= TASK DESCRIPTION =
Consider the listing below. Extract exactly the lines from the line containing "You are a computer-use agent. The" to the line containing "Given: Click the group", both included.

DATA SUPPLIED: Begin

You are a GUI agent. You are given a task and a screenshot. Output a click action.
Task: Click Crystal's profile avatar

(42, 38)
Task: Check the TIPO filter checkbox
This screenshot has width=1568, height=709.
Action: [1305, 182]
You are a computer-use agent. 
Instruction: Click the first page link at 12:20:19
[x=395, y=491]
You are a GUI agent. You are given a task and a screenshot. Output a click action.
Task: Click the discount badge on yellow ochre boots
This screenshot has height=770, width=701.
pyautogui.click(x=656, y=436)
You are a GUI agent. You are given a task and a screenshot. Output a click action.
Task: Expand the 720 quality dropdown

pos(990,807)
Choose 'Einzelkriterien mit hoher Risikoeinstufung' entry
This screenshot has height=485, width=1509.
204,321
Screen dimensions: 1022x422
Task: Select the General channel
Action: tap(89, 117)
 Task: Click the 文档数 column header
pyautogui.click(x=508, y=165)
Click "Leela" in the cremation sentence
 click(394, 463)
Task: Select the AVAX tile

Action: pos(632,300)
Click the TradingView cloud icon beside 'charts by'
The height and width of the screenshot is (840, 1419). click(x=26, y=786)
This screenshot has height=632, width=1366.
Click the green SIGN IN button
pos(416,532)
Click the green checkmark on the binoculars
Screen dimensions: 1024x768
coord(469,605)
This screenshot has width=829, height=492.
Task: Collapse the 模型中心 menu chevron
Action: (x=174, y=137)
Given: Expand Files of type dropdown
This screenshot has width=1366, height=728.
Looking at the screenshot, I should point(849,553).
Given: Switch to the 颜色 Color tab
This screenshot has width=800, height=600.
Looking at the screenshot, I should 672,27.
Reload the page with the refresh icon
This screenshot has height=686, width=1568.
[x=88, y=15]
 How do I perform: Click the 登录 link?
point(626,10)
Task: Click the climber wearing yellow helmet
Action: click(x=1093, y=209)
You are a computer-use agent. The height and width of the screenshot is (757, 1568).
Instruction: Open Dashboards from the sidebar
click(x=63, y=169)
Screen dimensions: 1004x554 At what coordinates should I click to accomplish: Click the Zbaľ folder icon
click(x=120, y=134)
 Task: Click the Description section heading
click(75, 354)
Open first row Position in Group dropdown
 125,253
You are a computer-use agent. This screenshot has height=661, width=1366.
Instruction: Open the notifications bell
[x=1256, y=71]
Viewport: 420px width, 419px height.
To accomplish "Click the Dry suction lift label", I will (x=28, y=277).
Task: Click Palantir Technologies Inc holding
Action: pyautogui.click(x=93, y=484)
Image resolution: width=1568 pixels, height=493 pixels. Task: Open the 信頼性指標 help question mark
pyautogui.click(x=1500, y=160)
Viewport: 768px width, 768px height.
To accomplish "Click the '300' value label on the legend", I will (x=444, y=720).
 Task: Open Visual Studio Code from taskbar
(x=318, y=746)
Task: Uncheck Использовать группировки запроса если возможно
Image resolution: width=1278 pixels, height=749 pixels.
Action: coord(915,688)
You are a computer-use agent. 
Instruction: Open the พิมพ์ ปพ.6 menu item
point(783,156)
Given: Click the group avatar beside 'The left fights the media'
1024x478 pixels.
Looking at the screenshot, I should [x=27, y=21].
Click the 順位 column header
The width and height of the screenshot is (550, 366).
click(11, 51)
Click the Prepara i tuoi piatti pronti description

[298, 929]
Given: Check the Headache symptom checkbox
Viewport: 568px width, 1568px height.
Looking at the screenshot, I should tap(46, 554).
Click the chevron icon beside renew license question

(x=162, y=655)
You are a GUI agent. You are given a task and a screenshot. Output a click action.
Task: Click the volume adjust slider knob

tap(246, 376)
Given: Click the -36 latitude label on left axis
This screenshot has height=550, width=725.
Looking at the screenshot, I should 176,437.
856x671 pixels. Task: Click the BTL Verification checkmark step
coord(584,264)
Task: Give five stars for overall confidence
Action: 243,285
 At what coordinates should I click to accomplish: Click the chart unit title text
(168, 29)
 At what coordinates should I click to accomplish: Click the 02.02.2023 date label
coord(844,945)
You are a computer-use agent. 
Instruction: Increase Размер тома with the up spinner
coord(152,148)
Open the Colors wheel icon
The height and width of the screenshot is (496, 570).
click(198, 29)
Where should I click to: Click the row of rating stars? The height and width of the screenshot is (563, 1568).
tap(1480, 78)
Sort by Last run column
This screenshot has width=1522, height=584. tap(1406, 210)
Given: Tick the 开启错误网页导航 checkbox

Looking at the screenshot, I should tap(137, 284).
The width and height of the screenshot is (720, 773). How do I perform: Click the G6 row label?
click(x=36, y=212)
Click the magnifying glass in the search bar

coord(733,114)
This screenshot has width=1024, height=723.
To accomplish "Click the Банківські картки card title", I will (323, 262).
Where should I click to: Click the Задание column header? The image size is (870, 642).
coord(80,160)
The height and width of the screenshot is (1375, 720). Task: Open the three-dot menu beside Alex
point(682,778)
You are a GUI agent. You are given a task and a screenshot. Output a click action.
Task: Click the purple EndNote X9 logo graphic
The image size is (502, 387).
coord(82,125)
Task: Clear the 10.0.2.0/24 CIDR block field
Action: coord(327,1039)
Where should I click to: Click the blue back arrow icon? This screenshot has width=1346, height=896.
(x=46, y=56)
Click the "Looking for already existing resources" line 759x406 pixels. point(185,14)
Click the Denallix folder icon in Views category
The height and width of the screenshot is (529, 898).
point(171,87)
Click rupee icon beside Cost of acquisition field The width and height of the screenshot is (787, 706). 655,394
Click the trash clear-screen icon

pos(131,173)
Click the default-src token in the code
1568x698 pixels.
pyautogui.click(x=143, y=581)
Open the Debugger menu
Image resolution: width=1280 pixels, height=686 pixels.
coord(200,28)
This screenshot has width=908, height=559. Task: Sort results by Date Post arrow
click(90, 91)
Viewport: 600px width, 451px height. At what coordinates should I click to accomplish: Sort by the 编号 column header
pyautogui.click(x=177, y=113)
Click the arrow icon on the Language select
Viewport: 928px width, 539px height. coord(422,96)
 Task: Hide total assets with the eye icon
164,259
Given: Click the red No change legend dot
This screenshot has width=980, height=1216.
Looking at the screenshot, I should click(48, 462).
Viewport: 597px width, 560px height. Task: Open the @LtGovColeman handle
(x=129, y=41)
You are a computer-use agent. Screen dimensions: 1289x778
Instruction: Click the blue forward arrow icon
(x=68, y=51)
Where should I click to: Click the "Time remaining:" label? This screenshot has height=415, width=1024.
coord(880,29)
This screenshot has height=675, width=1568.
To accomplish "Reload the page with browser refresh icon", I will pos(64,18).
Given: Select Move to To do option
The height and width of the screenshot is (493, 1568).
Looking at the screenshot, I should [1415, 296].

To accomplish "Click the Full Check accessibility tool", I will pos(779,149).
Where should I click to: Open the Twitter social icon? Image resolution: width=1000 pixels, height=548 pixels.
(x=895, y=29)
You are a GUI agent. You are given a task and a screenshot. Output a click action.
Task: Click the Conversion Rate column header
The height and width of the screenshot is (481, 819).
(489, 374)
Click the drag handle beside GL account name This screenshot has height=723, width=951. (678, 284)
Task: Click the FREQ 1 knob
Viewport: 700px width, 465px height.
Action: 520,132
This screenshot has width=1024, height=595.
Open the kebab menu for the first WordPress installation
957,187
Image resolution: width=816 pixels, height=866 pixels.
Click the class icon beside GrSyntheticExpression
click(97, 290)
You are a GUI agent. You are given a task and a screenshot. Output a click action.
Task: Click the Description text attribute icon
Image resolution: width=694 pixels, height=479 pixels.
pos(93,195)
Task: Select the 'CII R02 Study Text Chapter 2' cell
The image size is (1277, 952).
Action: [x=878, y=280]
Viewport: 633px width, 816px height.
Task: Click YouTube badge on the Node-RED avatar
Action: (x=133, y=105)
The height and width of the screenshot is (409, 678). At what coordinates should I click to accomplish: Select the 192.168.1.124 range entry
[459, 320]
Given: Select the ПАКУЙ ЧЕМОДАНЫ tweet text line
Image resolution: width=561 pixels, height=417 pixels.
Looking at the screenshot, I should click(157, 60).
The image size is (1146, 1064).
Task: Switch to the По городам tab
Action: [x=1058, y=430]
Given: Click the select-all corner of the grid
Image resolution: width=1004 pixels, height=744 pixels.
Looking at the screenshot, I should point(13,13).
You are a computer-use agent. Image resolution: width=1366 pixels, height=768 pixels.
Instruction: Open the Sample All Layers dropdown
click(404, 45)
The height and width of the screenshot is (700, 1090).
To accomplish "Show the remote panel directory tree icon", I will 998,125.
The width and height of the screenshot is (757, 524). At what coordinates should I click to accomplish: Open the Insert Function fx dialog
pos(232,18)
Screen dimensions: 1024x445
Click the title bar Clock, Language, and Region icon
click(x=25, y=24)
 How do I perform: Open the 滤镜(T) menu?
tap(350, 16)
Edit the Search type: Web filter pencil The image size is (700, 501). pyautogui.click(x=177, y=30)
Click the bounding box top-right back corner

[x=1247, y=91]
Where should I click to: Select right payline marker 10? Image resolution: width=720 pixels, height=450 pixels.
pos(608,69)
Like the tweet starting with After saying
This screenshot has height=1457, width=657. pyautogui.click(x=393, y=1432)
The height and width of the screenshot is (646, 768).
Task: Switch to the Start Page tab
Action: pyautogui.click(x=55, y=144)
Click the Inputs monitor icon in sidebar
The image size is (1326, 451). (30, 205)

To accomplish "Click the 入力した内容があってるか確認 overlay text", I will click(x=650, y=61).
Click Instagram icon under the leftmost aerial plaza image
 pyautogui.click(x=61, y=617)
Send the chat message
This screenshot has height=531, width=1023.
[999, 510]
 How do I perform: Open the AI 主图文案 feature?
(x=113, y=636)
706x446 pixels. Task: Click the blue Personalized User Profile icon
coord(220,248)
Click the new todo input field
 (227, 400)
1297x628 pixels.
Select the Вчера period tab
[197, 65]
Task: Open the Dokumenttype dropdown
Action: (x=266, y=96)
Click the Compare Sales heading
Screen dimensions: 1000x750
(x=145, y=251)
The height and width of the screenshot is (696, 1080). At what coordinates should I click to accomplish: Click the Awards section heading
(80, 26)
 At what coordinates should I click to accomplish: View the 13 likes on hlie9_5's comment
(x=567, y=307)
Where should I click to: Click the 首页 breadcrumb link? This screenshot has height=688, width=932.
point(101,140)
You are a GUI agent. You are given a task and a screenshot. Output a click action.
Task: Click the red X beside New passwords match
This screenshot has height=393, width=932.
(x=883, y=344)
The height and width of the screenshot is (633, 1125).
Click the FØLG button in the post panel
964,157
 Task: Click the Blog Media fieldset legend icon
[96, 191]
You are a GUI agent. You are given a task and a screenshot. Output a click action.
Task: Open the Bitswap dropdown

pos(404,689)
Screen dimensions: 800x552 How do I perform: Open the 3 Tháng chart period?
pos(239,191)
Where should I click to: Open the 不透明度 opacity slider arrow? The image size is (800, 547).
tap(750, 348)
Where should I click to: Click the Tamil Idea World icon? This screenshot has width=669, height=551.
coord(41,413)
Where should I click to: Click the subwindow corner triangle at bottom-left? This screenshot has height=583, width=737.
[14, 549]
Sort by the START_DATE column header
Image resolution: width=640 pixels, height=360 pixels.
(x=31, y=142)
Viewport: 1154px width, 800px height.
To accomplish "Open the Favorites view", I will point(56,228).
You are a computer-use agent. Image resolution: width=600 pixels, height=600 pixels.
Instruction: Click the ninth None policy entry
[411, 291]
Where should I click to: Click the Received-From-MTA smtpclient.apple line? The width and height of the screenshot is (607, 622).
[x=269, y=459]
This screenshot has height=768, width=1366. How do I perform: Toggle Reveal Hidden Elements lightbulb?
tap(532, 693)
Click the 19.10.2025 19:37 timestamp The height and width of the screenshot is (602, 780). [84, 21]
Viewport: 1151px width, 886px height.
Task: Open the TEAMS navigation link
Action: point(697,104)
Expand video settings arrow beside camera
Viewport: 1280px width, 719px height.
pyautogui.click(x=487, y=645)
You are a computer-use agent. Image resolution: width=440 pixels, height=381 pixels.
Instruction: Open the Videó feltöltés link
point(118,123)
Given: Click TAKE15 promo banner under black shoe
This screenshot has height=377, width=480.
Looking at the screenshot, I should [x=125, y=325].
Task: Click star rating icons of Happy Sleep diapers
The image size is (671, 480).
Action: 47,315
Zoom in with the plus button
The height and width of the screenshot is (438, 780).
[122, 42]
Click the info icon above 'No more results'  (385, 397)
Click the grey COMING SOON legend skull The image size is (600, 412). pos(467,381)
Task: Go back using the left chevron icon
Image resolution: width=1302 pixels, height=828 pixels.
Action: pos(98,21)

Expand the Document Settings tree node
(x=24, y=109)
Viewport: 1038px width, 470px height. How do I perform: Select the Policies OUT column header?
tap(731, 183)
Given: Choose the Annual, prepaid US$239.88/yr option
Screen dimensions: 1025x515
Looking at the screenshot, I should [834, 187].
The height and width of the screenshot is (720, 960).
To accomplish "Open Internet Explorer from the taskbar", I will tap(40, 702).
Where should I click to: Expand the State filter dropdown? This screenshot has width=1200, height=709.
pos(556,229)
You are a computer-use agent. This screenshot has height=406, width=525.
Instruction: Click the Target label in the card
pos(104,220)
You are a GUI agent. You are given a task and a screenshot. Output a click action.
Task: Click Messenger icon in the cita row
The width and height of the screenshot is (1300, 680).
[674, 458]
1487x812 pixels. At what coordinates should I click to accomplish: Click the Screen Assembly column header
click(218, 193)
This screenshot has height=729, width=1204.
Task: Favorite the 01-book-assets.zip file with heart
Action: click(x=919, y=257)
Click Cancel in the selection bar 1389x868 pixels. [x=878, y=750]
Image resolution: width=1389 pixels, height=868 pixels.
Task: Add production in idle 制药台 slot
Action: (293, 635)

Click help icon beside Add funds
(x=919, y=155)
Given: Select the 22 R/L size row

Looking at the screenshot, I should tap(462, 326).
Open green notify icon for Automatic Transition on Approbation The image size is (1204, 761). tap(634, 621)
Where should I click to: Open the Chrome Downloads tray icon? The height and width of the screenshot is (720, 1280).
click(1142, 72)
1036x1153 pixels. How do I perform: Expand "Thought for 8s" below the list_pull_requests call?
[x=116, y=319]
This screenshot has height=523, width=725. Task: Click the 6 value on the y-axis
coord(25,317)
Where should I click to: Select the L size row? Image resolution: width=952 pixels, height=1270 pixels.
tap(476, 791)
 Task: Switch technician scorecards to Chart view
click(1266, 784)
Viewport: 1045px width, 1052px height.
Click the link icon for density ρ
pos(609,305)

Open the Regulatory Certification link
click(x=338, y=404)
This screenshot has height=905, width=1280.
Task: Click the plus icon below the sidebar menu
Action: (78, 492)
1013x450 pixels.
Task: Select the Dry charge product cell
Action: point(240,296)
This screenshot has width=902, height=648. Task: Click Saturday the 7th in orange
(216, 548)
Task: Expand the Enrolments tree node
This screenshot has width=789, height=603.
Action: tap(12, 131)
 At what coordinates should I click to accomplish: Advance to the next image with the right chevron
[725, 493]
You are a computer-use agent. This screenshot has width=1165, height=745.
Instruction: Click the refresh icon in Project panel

DATA SUPPLIED: End

= RESULT OF THIS EXERCISE =
You are a computer-use agent. The height and width of the screenshot is (757, 1568).
Instruction: Open Dashboards from the sidebar
click(x=63, y=169)
Screen dimensions: 1004x554 At what coordinates should I click to accomplish: Click the Zbaľ folder icon
click(x=120, y=134)
 Task: Click the Description section heading
click(75, 354)
Open first row Position in Group dropdown
 125,253
You are a computer-use agent. This screenshot has height=661, width=1366.
Instruction: Open the notifications bell
[x=1256, y=71]
Viewport: 420px width, 419px height.
To accomplish "Click the Dry suction lift label", I will (x=28, y=277).
Task: Click Palantir Technologies Inc holding
Action: pyautogui.click(x=93, y=484)
Image resolution: width=1568 pixels, height=493 pixels. Task: Open the 信頼性指標 help question mark
pyautogui.click(x=1500, y=160)
Viewport: 768px width, 768px height.
To accomplish "Click the '300' value label on the legend", I will (x=444, y=720).
 Task: Open Visual Studio Code from taskbar
(x=318, y=746)
Task: Uncheck Использовать группировки запроса если возможно
Image resolution: width=1278 pixels, height=749 pixels.
Action: coord(915,688)
You are a computer-use agent. 
Instruction: Open the พิมพ์ ปพ.6 menu item
point(783,156)
Given: Click the group avatar beside 'The left fights the media'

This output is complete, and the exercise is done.